Many textbooks assume the function is 2π‑periodic. That corresponds to L = π, because the period is 2L. If your problem statement says “period 2π,” keep L set to π and you’ll match the standard formulas: cos(nx) and sin(nx).

Example coefficients + intuition

Want instant “I get it now” intuition? Try these and watch the graph:

Select Square wave, keep L = π, and set N = 1, 3, 5, 25. You’ll see the approximation build sharp corners from smooth sine waves. Near the jump, you’ll notice a small overshoot that doesn’t disappear — it just gets narrower as N grows. That’s the Gibbs phenomenon.

Select Triangle wave and try N = 5. The curve gets close quickly because the function is continuous and has gentler corners. In many cases, the coefficients shrink much faster than with a square wave. This is why smoother signals are easier to approximate with fewer terms.

Choose “Custom f(x)” and type: sin(x) + 0.5*cos(2*x). The Fourier series is basically already in Fourier form — so you should see b₁ ≈ 1 and a₂ ≈ 0.5, with the rest near zero (small numeric noise is normal).

Pick |sin(x)|. Because it’s even, you should see b_n values close to 0. That’s a neat built‑in check that your setup is consistent.

• Smooth functions: often 5–15 terms looks great.
• Sharp corners: often 15–50 terms to look “pretty close.”
• Discontinuities: you can’t remove overshoot entirely, but higher N makes it thinner.

If you’re studying signals: think of N as a bandwidth limit — you’re reconstructing a signal using only the first N harmonics.

What this calculator does under the hood

This page computes Fourier coefficients with a numerical approximation of the integrals. Here’s the high‑level flow:

• Step 1: Pick L (half period) so the period is 2L and the base frequency is π/L.
• Step 2: Sample f(x) at many x points across [−L, L].
• Step 3: Estimate the integrals for a₀, a_n, b_n using trapezoids.
• Step 4: Build the partial sum S_N(x) from those coefficients.
• Step 5: Plot f(x) and S_N(x) over one period so you can visually judge convergence.

If a function has corners or jumps, the integrals are still valid, but numerical integration can be a little sensitive. That’s why increasing the sample count can help. Also, truncating at N terms means you’re not using the full infinite series — so the approximation is expected to be imperfect.
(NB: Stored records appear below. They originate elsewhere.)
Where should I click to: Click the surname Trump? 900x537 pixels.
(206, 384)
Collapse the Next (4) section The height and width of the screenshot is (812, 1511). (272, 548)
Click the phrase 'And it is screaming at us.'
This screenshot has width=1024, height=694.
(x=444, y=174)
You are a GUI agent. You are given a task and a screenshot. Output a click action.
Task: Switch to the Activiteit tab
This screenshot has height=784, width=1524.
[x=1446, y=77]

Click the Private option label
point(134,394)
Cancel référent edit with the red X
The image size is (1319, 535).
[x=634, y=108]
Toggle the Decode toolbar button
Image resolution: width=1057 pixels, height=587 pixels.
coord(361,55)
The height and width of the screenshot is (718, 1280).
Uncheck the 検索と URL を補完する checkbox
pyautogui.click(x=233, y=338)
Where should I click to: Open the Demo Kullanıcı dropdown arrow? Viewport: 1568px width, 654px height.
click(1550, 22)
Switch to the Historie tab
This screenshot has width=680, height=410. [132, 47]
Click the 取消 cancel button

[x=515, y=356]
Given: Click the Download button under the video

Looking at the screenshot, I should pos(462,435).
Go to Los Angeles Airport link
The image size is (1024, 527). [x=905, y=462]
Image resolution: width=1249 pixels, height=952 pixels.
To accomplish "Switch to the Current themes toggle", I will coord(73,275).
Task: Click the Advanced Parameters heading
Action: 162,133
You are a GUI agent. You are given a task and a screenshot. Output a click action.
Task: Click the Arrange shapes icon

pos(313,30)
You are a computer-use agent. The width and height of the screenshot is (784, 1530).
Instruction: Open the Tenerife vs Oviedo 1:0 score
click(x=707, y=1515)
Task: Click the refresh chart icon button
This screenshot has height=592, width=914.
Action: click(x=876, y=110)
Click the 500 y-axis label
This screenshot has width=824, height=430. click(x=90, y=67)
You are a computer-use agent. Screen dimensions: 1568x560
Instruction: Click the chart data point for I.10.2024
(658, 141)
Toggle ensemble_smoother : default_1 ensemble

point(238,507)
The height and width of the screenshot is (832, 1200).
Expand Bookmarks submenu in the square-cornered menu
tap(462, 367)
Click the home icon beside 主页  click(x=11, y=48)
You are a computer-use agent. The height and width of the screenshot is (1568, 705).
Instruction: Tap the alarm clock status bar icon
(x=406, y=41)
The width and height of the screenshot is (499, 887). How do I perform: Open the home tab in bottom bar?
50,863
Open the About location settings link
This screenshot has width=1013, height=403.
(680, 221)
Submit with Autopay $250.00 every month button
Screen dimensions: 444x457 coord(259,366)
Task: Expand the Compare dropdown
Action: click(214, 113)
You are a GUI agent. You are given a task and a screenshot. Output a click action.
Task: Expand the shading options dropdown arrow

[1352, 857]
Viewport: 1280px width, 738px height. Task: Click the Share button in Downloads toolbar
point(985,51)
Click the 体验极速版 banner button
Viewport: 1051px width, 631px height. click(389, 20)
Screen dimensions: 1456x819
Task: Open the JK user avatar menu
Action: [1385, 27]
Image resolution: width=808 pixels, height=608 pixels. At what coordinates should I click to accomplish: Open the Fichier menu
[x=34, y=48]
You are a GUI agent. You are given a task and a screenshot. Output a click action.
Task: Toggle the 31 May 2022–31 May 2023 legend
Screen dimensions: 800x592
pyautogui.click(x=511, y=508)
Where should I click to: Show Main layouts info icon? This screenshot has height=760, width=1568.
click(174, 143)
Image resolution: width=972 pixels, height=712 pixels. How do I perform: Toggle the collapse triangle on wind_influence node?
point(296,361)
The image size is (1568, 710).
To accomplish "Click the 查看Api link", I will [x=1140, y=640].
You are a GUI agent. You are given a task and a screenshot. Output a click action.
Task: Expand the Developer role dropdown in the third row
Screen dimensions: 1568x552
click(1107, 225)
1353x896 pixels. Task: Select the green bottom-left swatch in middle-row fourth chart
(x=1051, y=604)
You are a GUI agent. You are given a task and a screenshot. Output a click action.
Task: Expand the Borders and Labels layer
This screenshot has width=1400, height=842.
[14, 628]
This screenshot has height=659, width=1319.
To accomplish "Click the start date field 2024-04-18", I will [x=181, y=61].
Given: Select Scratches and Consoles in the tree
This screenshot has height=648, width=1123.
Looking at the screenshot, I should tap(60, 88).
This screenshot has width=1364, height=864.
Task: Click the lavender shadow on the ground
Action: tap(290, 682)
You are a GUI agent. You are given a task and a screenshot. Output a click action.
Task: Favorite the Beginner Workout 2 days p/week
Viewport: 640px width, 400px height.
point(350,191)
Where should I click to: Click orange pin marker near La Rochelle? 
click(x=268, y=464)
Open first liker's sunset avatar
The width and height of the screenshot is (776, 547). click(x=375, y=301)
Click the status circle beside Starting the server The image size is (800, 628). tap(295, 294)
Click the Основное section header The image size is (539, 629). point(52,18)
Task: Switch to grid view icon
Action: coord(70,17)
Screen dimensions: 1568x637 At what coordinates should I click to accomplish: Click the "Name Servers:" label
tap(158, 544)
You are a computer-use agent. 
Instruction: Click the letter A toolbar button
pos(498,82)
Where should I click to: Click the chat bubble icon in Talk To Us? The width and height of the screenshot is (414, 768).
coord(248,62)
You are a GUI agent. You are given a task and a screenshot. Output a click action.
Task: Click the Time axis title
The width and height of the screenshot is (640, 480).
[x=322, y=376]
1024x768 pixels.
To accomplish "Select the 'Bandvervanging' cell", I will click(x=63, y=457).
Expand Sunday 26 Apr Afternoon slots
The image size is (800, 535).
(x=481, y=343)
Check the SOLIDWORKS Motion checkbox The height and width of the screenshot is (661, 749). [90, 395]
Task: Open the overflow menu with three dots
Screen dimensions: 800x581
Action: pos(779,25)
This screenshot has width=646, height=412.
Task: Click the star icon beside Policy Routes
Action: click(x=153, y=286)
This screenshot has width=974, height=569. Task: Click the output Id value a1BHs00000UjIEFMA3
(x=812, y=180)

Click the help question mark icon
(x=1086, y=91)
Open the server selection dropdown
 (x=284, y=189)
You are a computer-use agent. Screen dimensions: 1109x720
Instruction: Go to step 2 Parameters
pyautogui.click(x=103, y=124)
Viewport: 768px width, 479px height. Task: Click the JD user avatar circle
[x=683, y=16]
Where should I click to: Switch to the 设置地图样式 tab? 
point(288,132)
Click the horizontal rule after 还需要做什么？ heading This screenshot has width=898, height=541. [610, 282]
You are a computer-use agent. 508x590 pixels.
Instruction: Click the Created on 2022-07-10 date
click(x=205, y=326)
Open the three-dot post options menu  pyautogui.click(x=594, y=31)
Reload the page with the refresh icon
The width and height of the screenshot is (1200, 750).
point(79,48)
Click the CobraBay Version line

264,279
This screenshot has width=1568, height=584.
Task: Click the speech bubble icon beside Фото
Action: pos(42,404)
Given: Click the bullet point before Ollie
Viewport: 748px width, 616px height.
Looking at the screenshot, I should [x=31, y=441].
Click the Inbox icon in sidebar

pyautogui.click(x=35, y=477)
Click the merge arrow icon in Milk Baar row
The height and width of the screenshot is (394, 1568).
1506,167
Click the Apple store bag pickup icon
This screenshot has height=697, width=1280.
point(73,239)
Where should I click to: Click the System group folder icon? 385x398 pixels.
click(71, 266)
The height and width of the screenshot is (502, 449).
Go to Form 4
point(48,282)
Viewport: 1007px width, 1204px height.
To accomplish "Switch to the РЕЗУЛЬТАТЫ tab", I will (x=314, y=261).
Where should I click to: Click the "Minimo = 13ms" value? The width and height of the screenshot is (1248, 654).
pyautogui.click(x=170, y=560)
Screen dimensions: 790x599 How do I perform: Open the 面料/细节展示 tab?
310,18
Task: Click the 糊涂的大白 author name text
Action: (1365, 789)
In other words: if you see a tiny wiggle near discontinuities, that’s not a bug, that’s Fourier being Fourier.

Custom f(x) uses a JavaScript math expression evaluated in your browser (for example, sin(x), abs(x), exp(x)). If you paste something invalid, the calculator will show an error. Stick to math expressions — not random code.

Frequently Asked Questions

• What is L and why is it “half period”?

  The Fourier formulas on this page assume you compute coefficients on a symmetric interval [−L, L]. The full period is then 2L. If your function is 2π‑periodic, set L = π.

• Why does the approximation overshoot near a jump?

  That’s the Gibbs phenomenon. Even with very large N, the overshoot doesn’t vanish; it becomes narrower. Your partial sum is trying to recreate a discontinuity using smooth waves.

• My b_n are not exactly zero for an even function. Is that wrong?

  Small nonzero values can happen due to numerical approximation (finite samples, rounding). Try increasing the sample count or N, and ensure your function truly is even over [−L, L].

• How many terms should I use for a “good” answer?

  If you need a quick visual match, start with N = 10. For sharp corners use N = 25–50. For smooth functions, N = 5–15 often looks great. If you’re matching a textbook coefficient pattern, focus on the first few terms and sanity checks (even/odd symmetry).

• Does this compute sine-only or cosine-only series?

  This page computes the full sine + cosine series. If your function is odd/even, one set of coefficients will naturally be (near) zero, effectively reducing to a sine-only or cosine-only series.

• Can I use this for real-world signals?

  For learning and quick intuition, yes. For serious signal processing you’d usually sample data and use FFT-based methods, windowing, and more careful numerical handling. But the core idea is the same: represent signals via frequency components.